Texte fourni:
+ + + + + + +
Les autorités russes ont officiellement réagi ce week-end aux informations faisant état du crash d'un drone militaire sur le sol roumain, en rejetant catégoriquement les accusations portées à son encontre. Dans une déclaration publique, Moscou a qualifié ces allégations d'« infondées », sans fournir davantage de précisions sur les circonstances de l'incident.
Cet événement intervient dans un contexte de tensions régionales accrues, alors que les frappes russes contre les infrastructures ukrainiennes se sont intensifiées ces dernières semaines. La chute d'un engin volant non identifié en territoire roumain, membre de l'OTAN, avait suscité de vives inquiétudes parmi les responsables de l'Alliance atlantique quant à la sécurité de ses frontières orientales.
Des accusations officiellement démenties
La réaction de Moscou, attendue depuis plusieurs jours, a pris la forme d'un communiqué laconique dans lequel la Russie dénonce « des accusations infondées » et réaffirme le respect du droit international par ses forces armées. Aucun détail n'a été fourni sur la nature exacte de l'engin ni sur son éventuelle trajectoire.
+ + + + + + +
Extraits de données:

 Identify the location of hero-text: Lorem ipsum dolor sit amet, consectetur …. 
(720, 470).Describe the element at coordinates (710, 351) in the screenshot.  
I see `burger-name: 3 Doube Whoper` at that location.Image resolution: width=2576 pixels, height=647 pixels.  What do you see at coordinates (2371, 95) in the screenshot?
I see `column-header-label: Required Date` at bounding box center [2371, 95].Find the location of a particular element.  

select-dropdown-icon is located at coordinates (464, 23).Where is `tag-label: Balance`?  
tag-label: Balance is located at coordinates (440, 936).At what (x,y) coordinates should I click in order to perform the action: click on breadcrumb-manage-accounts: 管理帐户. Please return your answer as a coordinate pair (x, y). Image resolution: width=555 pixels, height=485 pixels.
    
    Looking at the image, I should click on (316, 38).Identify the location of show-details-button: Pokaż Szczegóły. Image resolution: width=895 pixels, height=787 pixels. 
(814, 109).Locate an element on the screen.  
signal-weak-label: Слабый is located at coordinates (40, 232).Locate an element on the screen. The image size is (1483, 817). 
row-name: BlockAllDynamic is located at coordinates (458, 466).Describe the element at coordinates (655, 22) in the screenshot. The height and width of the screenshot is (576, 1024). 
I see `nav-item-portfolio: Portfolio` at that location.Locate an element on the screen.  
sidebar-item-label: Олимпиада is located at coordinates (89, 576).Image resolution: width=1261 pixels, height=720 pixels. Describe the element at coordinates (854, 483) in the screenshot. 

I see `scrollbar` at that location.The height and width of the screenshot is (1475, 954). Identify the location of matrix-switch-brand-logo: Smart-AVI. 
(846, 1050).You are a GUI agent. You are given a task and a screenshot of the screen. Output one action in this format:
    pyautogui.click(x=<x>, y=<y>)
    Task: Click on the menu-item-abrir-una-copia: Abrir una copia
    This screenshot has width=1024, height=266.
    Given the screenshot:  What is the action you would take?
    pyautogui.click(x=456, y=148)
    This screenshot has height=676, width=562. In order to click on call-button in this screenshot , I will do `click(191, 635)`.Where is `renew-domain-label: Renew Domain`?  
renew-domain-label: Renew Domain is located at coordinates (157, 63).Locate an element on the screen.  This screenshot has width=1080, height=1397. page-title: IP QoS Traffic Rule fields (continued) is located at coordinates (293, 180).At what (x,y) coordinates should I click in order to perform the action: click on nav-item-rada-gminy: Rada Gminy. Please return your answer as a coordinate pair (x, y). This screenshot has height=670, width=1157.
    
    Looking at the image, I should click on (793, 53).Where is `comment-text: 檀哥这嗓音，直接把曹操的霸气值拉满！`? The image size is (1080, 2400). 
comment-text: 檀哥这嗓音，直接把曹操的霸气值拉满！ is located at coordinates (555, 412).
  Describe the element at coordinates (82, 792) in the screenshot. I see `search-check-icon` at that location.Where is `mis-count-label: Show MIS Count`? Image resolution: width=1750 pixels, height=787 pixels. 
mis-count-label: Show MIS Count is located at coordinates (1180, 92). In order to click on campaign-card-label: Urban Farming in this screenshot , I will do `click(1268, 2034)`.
+ + + + + + +
Liste des tâches:
[1] D'après le texte fourni, quel mot Moscou a-t-elle employé pour décrire les allégations ?
[2] Selon le texte fourni, pourquoi la chute de l'engin en Roumanie a-t-elle inquiété les responsables de l'Alliance atlantique ?
[3] Extrayez du texte fourni le passage qui commence par les mots « Cet événement intervient » et se termine par « son éventuelle trajectoire. ».
Les enregistrements ne servent à rien ici.

Réponses aux tâches:
[1] Moscou les a jugées « infondées ».

[2] La Roumanie est membre de l'OTAN. La chute de l'engin sur son sol a donc fait craindre pour la sécurité des frontières orientales de l'Alliance.

[3]
Cet événement intervient dans un contexte de tensions régionales accrues, alors que les frappes russes contre les infrastructures ukrainiennes se sont intensifiées ces dernières semaines. La chute d'un engin volant non identifié en territoire roumain, membre de l'OTAN, avait suscité de vives inquiétudes parmi les responsables de l'Alliance atlantique quant à la sécurité de ses frontières orientales.
Des accusations officiellement démenties
La réaction de Moscou, attendue depuis plusieurs jours, a pris la forme d'un communiqué laconique dans lequel la Russie dénonce « des accusations infondées » et réaffirme le respect du droit international par ses forces armées. Aucun détail n'a été fourni sur la nature exacte de l'engin ni sur son éventuelle trajectoire.